For an equilateral triangle $$\\triangle ABC$$, the incenter is also the center of the triangle and is equidistant from all three sides. This distance is the inradius, denoted by $$r$$. Consider a right-angled triangle formed by the incenter ($$O$$), a vertex ($$A$$), and the midpoint of an adjacent side (let's use $$D$$ again, the midpoint of $$AB$$). The line segment $$AD$$ is $$a/2$$. The line segment $$OD$$ is the inradius $$r$$, as it is the perpendicular distance from the incenter to the side $$AB$$. The line segment $$AO$$ is the angle bisector of $$ \angle CAB $$.

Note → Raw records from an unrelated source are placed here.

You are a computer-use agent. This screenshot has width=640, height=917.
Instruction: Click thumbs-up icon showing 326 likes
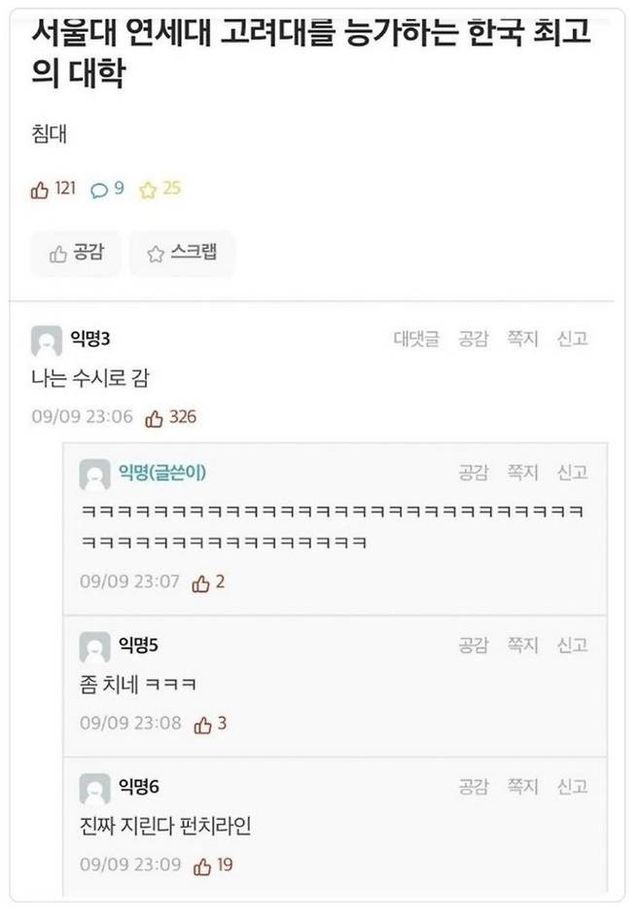point(154,418)
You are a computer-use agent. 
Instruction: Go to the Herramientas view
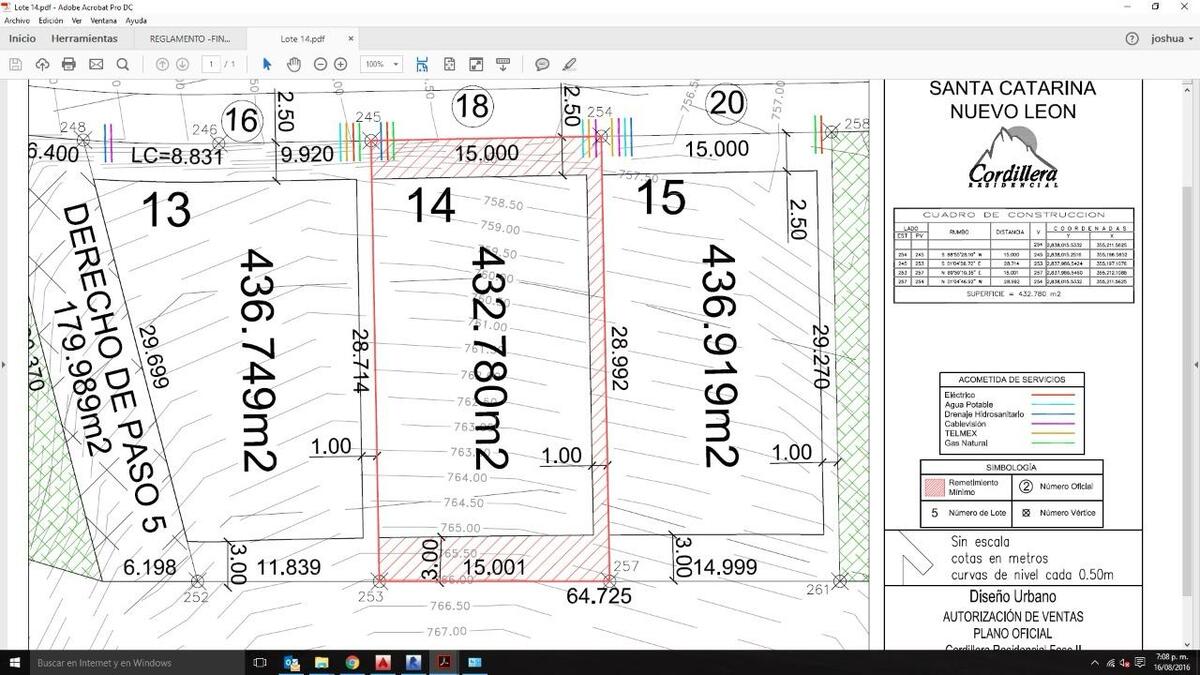[84, 39]
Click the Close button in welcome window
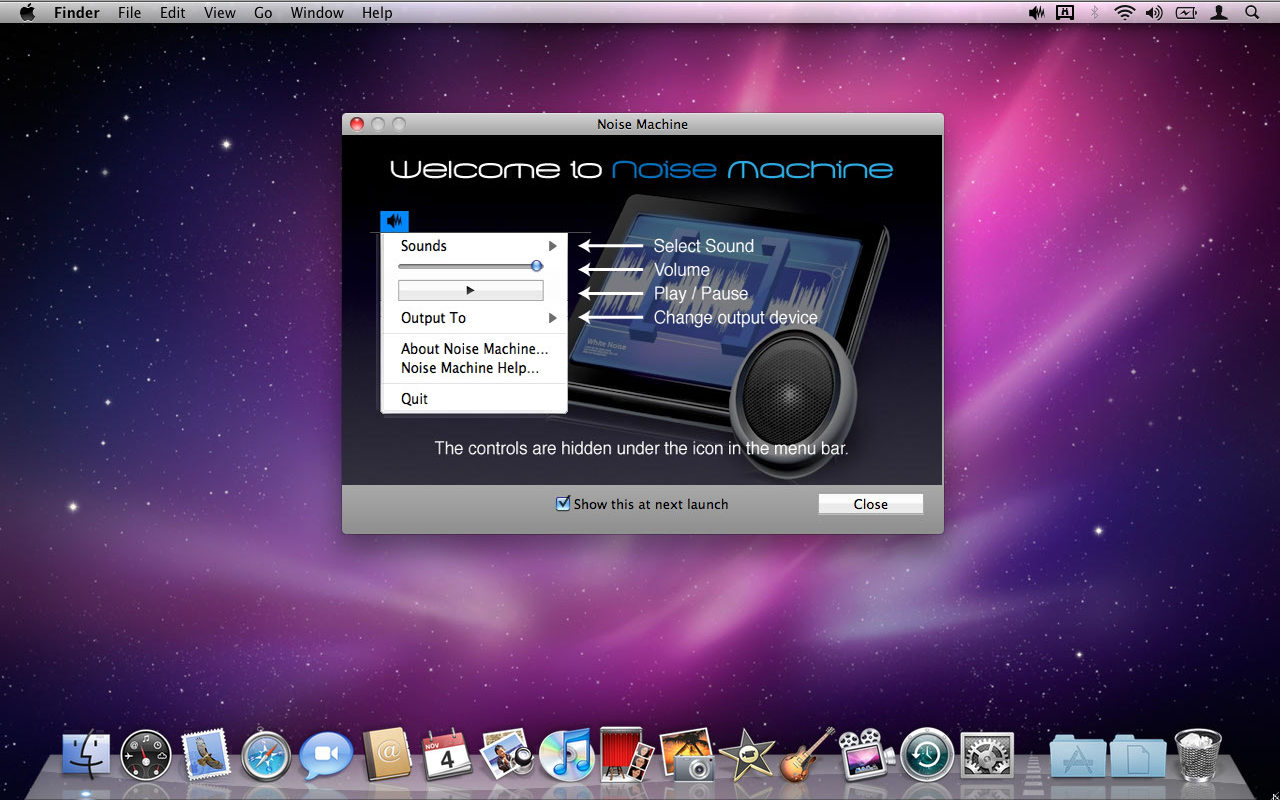1280x800 pixels. 870,504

**step2 Use Trigonometry to Calculate the Inradius $$r$$**

Since $$AO$$ is the angle bisector of $$ \angle CAB $$ (which is $$60^\circ$$), the angle $$ \angle OAD $$ is half of $$ \angle CAB $$.

$$ \angle OAD = \frac{60^\circ}{2} = 30^\circ $$

In the right-angled triangle $$ \triangle ADO $$, we use the tangent function, which relates the opposite side ($$OD$$) to the adjacent side ($$AD$$) relative to $$ \angle OAD $$.

$$ \tan(\angle OAD) = \frac{OD}{AD} $$

Substitute the known values:

$$ \tan(30^\circ) = \frac{r}{\frac{a}{2}} $$

Since $$ \tan(30^\circ) = \frac{1}{\sqrt{3}} $$, we have:

$$ \frac{1}{\sqrt{3}} = \frac{r}{\frac{a}{2}} $$

To find $$r$$, multiply both sides by $$ \frac{a}{2} $$:

$$ r = \frac{a}{2\sqrt{3}} $$

To rationalize the denominator, multiply the numerator and denominator by $$ \sqrt{3} $$:

$$ r = \frac{a\sqrt{3}}{6} $$

## Question1.c:

**step1 Calculate the Difference Between $$R$$ and $$r$$**

To find out how much larger $$R$$ is than $$r$$, we subtract $$r$$ from $$R$$.

$$ R - r $$

Substitute the exact values of $$R$$ and $$r$$ found in parts (a) and (b):

$$ R - r = \frac{a\sqrt{3}}{3} - \frac{a\sqrt{3}}{6} $$

To subtract these fractions, find a common denominator, which is 6.

$$ R - r = \frac{2a\sqrt{3}}{6} - \frac{a\sqrt{3}}{6} $$

Perform the subtraction:

$$ R - r = \frac{2a\sqrt{3} - a\sqrt{3}}{6} $$

$$ R - r = \frac{a\sqrt{3}}{6} $$

## Question1.d:

**step1 Demonstrate that the Centers Coincide**

In any triangle, the circumcenter is the intersection point of the perpendicular bisectors of the sides. The incenter is the intersection point of the angle bisectors of the vertices.

**step2 Apply Properties of Equilateral Triangles**

In an equilateral triangle, a unique property is that the altitude drawn from any vertex to the opposite side also acts as the median (which means it's a perpendicular bisector of the side) and as an angle bisector of the vertex angle. Since all three altitudes/medians/angle bisectors of an equilateral triangle intersect at a single point, this common point must simultaneously be the circumcenter (intersection of perpendicular bisectors) and the incenter (intersection of angle bisectors). Therefore, the circumscribed and inscribed circles of $$\\triangle ABC$$ have the same center.